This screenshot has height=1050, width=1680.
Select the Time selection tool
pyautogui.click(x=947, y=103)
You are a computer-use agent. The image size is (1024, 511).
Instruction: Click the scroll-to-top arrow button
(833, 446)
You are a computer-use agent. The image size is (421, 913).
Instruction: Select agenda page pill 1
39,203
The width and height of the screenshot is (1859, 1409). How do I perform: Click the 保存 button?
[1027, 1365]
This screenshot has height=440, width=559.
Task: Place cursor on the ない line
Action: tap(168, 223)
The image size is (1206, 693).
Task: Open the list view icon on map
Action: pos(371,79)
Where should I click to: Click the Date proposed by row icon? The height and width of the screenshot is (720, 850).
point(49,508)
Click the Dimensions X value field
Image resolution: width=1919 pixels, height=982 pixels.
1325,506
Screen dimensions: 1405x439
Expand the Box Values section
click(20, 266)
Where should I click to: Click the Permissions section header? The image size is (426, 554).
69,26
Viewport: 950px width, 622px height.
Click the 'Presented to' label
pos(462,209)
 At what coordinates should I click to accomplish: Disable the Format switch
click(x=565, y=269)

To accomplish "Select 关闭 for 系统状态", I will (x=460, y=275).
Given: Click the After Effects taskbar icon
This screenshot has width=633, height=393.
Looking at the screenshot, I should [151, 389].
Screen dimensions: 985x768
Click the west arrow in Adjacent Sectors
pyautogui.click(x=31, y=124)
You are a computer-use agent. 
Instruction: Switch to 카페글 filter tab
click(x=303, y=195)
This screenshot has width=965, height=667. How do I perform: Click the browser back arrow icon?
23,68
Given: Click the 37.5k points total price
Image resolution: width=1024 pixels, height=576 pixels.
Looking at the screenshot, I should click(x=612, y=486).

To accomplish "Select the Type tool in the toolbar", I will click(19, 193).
* * * * *
How many lines in the listing contain "computer"? Answer with the number alone.

3